Auction houses have thrived over the past decade on a boom in “wet paint” sales – where auction prices for unproven artists soar 500% overnight, then plummet at the same rate. Friedlander was unimpressed.

“I’ve never been happier for a young artist to break a record,” she said. “The only people who benefited were the sellers. Artists didn’t sleep that night. Galleries went into panic. The market started eating itself.”

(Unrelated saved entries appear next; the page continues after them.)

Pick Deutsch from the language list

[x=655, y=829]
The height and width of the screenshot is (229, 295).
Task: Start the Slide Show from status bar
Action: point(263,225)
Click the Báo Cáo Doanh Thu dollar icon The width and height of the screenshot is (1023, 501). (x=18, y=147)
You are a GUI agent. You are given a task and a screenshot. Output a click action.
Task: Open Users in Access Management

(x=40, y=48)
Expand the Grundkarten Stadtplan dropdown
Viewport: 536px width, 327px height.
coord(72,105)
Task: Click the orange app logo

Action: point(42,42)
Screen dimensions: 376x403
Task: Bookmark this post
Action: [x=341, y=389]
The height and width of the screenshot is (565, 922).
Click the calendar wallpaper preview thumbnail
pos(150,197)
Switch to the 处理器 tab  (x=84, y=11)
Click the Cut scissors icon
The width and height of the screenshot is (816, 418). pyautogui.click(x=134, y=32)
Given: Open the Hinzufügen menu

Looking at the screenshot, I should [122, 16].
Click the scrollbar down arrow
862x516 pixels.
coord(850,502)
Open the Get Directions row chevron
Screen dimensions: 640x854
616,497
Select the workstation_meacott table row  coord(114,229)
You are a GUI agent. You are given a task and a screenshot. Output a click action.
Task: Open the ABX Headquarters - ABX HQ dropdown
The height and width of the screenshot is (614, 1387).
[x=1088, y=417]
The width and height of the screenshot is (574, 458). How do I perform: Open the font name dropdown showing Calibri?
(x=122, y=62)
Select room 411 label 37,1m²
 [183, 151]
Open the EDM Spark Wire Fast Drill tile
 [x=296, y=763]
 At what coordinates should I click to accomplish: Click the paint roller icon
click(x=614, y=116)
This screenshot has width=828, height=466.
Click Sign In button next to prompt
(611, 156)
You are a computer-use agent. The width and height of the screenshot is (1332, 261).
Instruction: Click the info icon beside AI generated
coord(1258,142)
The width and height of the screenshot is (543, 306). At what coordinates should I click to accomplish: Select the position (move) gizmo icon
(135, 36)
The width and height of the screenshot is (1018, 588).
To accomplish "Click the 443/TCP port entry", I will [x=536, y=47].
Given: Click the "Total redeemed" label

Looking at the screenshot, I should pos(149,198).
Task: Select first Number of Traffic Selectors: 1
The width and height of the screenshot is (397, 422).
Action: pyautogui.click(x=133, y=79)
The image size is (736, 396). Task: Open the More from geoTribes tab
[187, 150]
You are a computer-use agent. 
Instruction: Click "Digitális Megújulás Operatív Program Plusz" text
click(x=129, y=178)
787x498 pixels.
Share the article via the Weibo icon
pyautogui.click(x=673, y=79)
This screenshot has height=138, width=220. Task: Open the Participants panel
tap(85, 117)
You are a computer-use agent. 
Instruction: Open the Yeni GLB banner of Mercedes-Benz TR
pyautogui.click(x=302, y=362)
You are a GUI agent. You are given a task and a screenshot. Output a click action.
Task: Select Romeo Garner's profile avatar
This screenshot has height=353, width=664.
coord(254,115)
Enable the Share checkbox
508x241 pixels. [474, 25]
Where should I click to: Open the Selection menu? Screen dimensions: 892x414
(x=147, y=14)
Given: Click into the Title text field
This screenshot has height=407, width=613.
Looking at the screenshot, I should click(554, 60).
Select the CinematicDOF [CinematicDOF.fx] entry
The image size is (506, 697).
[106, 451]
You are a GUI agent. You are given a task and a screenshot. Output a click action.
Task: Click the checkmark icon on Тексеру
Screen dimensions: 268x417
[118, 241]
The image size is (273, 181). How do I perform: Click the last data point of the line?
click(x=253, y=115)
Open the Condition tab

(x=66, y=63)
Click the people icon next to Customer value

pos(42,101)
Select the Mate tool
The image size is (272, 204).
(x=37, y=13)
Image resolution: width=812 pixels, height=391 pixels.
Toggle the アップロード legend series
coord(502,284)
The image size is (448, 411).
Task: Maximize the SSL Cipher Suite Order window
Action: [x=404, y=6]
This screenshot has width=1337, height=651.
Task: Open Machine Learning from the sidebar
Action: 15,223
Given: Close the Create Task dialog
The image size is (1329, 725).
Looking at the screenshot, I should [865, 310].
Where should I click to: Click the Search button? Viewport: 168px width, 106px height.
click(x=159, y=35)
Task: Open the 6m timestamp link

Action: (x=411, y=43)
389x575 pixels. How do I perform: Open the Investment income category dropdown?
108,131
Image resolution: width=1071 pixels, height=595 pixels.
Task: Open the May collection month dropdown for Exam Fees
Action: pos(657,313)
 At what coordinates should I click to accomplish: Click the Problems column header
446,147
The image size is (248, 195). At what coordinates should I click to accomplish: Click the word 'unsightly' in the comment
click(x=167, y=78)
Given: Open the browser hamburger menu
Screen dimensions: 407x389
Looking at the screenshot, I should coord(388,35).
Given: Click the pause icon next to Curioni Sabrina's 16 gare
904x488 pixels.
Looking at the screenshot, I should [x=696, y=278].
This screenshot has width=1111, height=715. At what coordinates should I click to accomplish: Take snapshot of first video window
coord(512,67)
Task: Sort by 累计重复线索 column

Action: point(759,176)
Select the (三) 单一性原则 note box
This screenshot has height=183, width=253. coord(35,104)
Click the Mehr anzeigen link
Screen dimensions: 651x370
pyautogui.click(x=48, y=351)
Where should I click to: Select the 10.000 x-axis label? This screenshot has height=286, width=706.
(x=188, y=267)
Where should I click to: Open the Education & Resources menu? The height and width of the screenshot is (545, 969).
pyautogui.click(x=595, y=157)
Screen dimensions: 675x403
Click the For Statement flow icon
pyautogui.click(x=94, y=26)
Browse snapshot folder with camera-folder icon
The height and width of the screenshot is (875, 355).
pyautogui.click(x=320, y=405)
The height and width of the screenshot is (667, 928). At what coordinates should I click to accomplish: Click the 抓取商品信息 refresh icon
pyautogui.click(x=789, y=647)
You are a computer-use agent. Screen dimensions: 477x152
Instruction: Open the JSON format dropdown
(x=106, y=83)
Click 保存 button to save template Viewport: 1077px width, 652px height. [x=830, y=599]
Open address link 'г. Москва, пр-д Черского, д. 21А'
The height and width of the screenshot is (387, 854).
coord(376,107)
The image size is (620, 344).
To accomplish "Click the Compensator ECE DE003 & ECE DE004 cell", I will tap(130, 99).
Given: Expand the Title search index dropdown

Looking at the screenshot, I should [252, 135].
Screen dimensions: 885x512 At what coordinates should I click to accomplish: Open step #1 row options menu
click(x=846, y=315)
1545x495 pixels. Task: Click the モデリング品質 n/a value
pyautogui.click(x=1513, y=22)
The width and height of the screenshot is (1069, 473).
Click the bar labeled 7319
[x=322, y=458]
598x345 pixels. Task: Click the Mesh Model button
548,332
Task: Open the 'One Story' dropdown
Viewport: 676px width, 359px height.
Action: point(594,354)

Instead, she saw the benefits of adjusting. “Thankfully, some air is coming out of the speculative market. Maybe now more people will come back to galleries — not because they think they’ll be flipping anything for profit next month, but because they want art to change their world.” She believes this is the only way for the ecosystem to survive: “If there are no galleries, there are no artists, and there is no art.”

Friedlander found herself saying things like this—words that might sound like they were coming from a campaigner, but she meant them. “The idea that you just collect a bunch of work and throw it into an evening auction … that playbook is gone,” she said. “We’re not here to follow the market. We’re here to succeed.”

Part of the approach, she said, is to show people how to live with art again; how to make it part of the living room rather than just a replaceable wall that retains its value for 18 months.

Friedlander’s promotion coincides with Alex Rotter’s new role as global president and Max Carter’s appointment as chairman of the wider 20/21 category. The leadership trio is less a commando force to disrupt markets than an attempt to build an old-school core around something that increasingly looks like finance.

“I guess I’ve been thinking about the long-term strategy rather than the immediacy of the deal,” she said. “When you’re selling on the auction market, sometimes it’s a difficult thing to do. But it’s always the right decision.”